### Extrait:
L'espace et l'image de la presse







La presse a un problème d’image, et d'espace. Gratuite, elle déborde quotidiennement des poubelles du métro, s’entasse à l’entrée des universités. Piétinée, abandonnée sur place.
Dans les points de vente spécialisés, sur des linéaires souvent encombrés, des centaines de magazines s’empilent, attendant la relève et le chaland fouineur. Trop rares occasions de voir ! Malgré tous les efforts du réseau de vente (exemple : la "certification merchandising" des diffuseurs par les NMPP, en cours), une extraordinaire richesse reste méconnue, invisible. L’esprit de la loi Bichet (loi qui fonde le droit à la distribution depuis 1947) doit être mieux défendu : la liberté de la presse et de sa diffusion (son fameux Article 1), c’est aussi la capacité d’être vue et feuilletée avant d’être lue. Offrir impartialement des occasions de lire !
La presse a besoin d’espace pour être vue afin d'être lue. A-t-on déjà conduit des études Vu-Lu (ou plutôt Vu-Feuilleté) sur le point de vente pour les titres distribués ? A quoi rime le droit de distribuer sans le pouvoir d’exposer ? Et que l'on nous épargne le topo, fort suspect, sur une nécessaire réduction du nombre de titres distribués (à ne pas confondre avec le légitime "plafonnement des quantités"). Pour faire plus d’un heureux, il faut plus d’un journal !
Il arrive que la presse prenne toute sa dimension, que lui soit donnée l’occasion d'exposer sa profusion. Par exemple.
  • Premier cas. Quand la presse magazine est présentée dans l’environnement commercial qui lui convient. Affinité spatiale, logique : la presse maison et bricolage dans les magasins de bricolage et décoration, la presse de beauté dans les parfumeries, près des linéaires de maquillage, la presse de glisse dans les magasins vendant rollers et planches… Quelques titres seulement, voire tous les titres du secteur (et l’on retrouve l’esprit de la loi Bichet) mais dans un environnement favorable. Ciblage parfait qui ne peut que convaincre les annonceurs de ces titres, captifs ou non.
  • Deuxième cas. Quand la presse fait salon. Il est des lieux de détente, de rencontre et de socialisation où la presse trouve sa place, où elle est mise en valeur : certains cafés, par exemple. Où elle participe de l’attente, de la flânerie, de la rêverie. Où le lecteur qui feuillette est bien vu (N.B. l'audience qui "feuillette"dans le point de vente est prise en compte par les études de lectorat).

### Données fournies:
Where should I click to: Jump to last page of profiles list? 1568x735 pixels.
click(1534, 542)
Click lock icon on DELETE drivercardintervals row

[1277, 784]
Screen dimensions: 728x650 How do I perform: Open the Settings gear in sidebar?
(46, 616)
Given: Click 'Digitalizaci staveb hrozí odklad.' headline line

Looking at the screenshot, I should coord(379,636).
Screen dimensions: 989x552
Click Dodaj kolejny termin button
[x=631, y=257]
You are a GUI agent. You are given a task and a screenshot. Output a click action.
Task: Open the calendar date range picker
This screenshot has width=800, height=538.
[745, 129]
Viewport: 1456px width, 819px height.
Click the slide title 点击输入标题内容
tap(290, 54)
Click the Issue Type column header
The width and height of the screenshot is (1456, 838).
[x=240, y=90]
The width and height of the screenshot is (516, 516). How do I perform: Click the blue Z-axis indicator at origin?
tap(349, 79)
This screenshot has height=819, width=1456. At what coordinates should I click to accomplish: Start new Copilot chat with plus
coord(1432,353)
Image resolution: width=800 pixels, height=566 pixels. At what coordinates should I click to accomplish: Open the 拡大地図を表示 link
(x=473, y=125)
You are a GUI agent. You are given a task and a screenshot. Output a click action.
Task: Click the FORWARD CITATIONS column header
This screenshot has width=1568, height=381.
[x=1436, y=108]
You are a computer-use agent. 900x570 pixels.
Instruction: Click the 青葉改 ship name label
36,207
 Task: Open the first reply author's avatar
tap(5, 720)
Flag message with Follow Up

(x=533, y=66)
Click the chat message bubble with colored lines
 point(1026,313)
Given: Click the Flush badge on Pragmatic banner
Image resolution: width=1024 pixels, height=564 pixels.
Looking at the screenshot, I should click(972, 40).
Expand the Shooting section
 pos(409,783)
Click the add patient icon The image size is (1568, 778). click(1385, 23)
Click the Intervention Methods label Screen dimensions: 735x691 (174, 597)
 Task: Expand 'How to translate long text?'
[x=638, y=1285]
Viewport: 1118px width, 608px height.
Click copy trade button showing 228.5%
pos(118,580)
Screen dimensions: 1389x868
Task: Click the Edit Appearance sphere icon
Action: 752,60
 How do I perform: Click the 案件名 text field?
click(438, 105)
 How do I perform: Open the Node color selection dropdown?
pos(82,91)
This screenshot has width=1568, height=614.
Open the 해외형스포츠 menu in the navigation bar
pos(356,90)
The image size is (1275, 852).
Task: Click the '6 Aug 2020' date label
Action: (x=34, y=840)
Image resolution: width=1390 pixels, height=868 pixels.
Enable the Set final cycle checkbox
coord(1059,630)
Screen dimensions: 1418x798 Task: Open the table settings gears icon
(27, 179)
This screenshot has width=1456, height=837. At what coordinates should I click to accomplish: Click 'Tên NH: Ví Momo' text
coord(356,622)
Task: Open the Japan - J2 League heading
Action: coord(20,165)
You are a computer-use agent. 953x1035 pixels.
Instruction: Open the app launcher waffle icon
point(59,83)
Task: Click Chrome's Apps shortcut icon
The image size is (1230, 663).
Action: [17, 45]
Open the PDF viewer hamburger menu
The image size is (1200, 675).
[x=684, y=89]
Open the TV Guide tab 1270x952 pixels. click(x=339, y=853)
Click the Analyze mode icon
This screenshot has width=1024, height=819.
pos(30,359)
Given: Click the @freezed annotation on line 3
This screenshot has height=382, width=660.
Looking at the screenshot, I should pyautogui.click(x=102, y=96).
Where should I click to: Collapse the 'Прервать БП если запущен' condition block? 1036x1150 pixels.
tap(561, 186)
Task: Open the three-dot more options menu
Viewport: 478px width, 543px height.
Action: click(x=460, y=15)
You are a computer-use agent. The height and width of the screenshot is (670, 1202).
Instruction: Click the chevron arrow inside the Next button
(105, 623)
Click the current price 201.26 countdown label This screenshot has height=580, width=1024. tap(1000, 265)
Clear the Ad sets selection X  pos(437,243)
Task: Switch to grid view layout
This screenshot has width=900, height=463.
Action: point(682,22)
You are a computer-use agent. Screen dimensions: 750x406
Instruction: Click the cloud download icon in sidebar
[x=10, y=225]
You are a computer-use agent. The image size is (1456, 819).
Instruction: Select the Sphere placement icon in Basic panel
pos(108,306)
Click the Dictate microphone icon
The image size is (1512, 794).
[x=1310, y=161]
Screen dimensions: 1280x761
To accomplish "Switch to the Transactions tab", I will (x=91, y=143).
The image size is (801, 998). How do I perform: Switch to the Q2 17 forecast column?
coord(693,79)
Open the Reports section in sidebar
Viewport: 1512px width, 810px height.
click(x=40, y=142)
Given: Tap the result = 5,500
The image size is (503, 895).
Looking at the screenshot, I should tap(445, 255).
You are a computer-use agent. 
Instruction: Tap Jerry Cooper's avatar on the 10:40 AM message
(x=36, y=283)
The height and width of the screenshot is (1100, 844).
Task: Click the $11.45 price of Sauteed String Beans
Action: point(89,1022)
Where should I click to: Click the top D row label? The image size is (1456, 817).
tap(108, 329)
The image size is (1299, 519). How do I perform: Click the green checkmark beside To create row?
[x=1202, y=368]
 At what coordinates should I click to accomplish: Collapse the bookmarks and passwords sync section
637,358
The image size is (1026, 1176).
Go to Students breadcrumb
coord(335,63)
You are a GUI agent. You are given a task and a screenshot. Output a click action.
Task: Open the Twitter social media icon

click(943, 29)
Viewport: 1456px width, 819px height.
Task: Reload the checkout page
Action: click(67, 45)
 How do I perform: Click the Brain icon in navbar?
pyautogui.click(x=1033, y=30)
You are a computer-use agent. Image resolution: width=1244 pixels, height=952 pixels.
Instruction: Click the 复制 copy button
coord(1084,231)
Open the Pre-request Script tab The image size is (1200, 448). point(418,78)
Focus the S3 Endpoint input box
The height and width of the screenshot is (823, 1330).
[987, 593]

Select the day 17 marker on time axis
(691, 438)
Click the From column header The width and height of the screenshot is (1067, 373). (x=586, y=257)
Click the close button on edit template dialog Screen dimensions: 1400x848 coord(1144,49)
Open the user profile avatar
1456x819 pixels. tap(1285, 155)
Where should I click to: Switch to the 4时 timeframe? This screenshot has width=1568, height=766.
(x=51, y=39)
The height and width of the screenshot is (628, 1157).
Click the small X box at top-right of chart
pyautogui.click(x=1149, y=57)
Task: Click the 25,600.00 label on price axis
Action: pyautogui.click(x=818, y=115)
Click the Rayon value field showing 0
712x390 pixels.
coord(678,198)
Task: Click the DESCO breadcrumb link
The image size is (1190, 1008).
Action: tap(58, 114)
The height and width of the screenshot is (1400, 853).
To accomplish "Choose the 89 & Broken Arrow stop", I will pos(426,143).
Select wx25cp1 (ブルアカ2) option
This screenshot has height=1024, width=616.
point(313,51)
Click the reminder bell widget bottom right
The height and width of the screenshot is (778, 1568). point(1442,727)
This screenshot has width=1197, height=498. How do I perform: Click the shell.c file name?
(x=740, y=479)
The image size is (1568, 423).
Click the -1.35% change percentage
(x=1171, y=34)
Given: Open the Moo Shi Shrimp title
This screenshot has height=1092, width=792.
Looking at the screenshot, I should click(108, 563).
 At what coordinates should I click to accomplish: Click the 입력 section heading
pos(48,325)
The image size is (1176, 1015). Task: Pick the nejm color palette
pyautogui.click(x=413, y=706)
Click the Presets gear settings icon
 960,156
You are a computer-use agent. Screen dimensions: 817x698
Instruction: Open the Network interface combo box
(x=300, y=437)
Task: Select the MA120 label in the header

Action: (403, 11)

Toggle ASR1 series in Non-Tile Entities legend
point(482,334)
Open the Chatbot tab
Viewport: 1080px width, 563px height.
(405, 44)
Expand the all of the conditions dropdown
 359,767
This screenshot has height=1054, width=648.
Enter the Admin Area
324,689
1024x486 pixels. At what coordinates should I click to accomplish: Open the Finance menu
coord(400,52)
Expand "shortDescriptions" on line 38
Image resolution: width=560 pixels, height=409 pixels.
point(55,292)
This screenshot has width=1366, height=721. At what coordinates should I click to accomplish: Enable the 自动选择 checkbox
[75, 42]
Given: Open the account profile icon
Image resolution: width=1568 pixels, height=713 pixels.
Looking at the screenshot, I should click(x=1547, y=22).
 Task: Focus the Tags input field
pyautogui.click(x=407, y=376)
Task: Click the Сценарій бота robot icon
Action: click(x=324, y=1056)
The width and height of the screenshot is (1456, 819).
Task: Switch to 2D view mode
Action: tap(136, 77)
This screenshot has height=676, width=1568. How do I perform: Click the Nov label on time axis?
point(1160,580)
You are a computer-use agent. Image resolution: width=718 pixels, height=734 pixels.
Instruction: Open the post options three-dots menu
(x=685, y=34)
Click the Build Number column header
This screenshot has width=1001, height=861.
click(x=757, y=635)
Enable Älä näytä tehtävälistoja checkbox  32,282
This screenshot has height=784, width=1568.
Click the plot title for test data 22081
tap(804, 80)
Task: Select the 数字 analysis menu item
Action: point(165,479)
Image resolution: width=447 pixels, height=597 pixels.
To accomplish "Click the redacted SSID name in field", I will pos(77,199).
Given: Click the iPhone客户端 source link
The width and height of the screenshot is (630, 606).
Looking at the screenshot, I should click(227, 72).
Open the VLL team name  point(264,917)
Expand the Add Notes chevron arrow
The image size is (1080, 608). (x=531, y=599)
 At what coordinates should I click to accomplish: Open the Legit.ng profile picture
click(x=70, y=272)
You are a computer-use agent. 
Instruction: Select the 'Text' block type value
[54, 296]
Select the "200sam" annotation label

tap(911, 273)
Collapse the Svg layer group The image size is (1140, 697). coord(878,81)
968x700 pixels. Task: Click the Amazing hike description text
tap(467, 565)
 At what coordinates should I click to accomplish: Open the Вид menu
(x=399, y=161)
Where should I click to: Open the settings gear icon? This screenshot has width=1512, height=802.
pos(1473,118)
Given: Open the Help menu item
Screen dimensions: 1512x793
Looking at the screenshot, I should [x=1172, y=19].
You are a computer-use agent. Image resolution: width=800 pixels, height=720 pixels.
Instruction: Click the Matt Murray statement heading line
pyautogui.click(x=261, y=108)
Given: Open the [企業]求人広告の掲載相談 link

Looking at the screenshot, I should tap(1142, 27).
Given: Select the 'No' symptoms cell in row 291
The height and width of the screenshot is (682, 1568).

### Consigne:
Indiquez si chaque affirmation concorde avec l'extrait sur l'espace et l'image de la presse. Répondez par oui ou non en citant textuellement les mots décisifs. (a) La loi Bichet fonde le droit à la distribution depuis 1947. (b) L'extrait préconise de réduire le nombre de titres distribués. (c) La presse de beauté est présentée dans les parfumeries. Le matériel fourni n'intervient pas dans cet exercice.

### Résultat attendu:
(a) Oui : « loi qui fonde le droit à la distribution depuis 1947 ».
(b) Non : « que l'on nous épargne le topo, fort suspect, sur une nécessaire réduction du nombre de titres distribués ».
(c) Oui : « la presse de beauté dans les parfumeries, près des linéaires de maquillage ».